Officieusement en vente depuis plusieurs mois, la filiale de Schlumberger tombe dans l’escarcelle de la SSII franco-néerlandaise. Le chiffre d’affaires informatique du nouvel ensemble dépasse, en France, ceux d’IBM Global Services et de
Cap Gemini.

Fin 2000, la société de services informatiques Atos faisait l’acquisition d’Origin, filiale en services informatiques du spécialiste de l’électronique Philips. Début 2001,
la société de services pétroliers Schlumberger
mettait la main sur la société de services informatiques Sema. Et vient d’annoncer ce lundi son intention de revendre sa proie à AtosOrigin pour 1,3 milliard d’euros. Un jeu de
meccano qui crée le
numéro un des SSII en France.50 000 employés, un chiffre d’affaires évalué à 5,6 milliards d’euros, le nouvel AtosOrigin va jouer dans la cour des très gros. En particulier en Europe, sa place-forte. ‘ Le Royaume-Uni va représenter
18 % de notre chiffre d’affaires ‘
, explique Dominique Illien, membre du directoire de la SSII. ‘ La France reste notre premier marché, avec 28 %, soit un chiffre d’affaires de
1,5 milliard d’euros sur un marché de 23 milliards. ‘
Selon Pierre Audoin Conseil (PAC), AtosOrigin prendrait ainsi la première place dans l’Hexagone, devançant IBM Global Services (en excluant les activités maintenance de matériel et conseil en management pur).Pour Schlumberger, il s’agit surtout de solder une aventure malheureuse.
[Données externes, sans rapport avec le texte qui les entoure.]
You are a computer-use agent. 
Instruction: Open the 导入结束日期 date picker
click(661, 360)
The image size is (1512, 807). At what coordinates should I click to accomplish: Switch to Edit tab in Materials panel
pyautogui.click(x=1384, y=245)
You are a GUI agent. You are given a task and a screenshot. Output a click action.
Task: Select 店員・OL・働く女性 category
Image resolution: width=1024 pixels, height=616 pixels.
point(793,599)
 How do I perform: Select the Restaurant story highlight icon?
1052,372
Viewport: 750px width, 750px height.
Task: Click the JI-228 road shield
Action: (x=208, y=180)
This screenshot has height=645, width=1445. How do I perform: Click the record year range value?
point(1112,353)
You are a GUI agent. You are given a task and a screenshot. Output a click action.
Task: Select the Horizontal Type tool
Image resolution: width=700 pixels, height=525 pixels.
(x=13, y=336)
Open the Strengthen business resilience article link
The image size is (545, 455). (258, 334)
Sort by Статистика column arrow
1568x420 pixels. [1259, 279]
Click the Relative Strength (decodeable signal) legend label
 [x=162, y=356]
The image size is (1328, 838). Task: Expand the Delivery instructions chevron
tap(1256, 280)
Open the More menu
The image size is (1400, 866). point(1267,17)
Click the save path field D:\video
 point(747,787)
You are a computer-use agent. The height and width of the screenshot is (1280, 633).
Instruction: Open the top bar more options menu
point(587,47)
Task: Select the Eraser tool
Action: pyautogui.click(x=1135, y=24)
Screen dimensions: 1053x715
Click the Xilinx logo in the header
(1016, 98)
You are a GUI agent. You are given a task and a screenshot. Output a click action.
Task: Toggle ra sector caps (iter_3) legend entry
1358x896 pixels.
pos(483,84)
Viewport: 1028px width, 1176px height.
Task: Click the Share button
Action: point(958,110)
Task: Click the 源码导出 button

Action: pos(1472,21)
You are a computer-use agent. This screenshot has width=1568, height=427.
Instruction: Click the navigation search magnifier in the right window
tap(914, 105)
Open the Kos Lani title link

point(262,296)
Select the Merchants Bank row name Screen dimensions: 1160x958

La société avait en effet racheté Sema au moment où le marché des SSII commençait à se retourner. Et n’a jamais réussi à développer les
synergies espérées entre informatique et pétrole.Engagée dans un vaste processus de cession d’actifs (le prochain étant l’activité carte à puces, renommée Axalto), Schlumberger a décidé de se cantonner dorénavant au rôle d’actionnaire. La compagnie texane détiendra en effet 19 %
d’AtosOrigin, à côté des 32 % de Philips. Dans le domaine de l’informatique, il ne lui restera plus que les activités Oil & Gas et
LHS.

Inquiétude pour les salariés

L’intérêt stratégique est plus évident pour le nouveau propriétaire. ‘ Les synergies sont nombreuses, juge Jean-François Perret, DG de PAC. Au Royaume-Uni, Atos était fort en consulting et
faible ailleurs, au contraire de Sema. En France, Atos est le numéro deux de l’outsourcing, où Sema est peu présent. Dans le secteur public, Sema est beaucoup plus présent qu’Atos. ‘
Même dans les secteurs de prédilection des deux sociétés, les recoupements semblent modestes. ‘ Dans les télécoms, Sema est plus présent dans la gestion de la relation client et Atos dans l’exploitation, par
exemple avec les centraux téléphoniques. Idem pour le secteur bancaire. Les principaux contrats d’Atos sont dans la banque de marché et ceux de Sema dans la banque de détail. ‘
Un optimisme qui n’est pas partagé par tous les salariés. Jacques Toupet, représentant CGT chez SchlumbergerSema, fait ainsi part d’‘ une inquiétude très forte. Sur l’infogérance ou la tierce maintenance
applicative, nous risquons d’avoir des soucis, nous sommes en concurrence directe. ‘
Les nouveaux dirigeants ne veulent, eux, prendre aucun engagement sur l’emploi. ‘ Nous allons étudier la situation
pays par pays ‘,
déclare Dominique Illien. Une étude qui devrait être rapide.Sauf surprise, l’acquisition devrait en effet être finalisée en janvier 2004, après l’accord des actionnaires d’Atos et des autorités européennes. Un délai court auquel est habitué Atos, puisque la SSII avait avalé Origin en deux mois.
D’ici à la fin de lannée, les salariés de la nouvelle première société de services informatiques française sauront à quelle sauce ils seront mangés.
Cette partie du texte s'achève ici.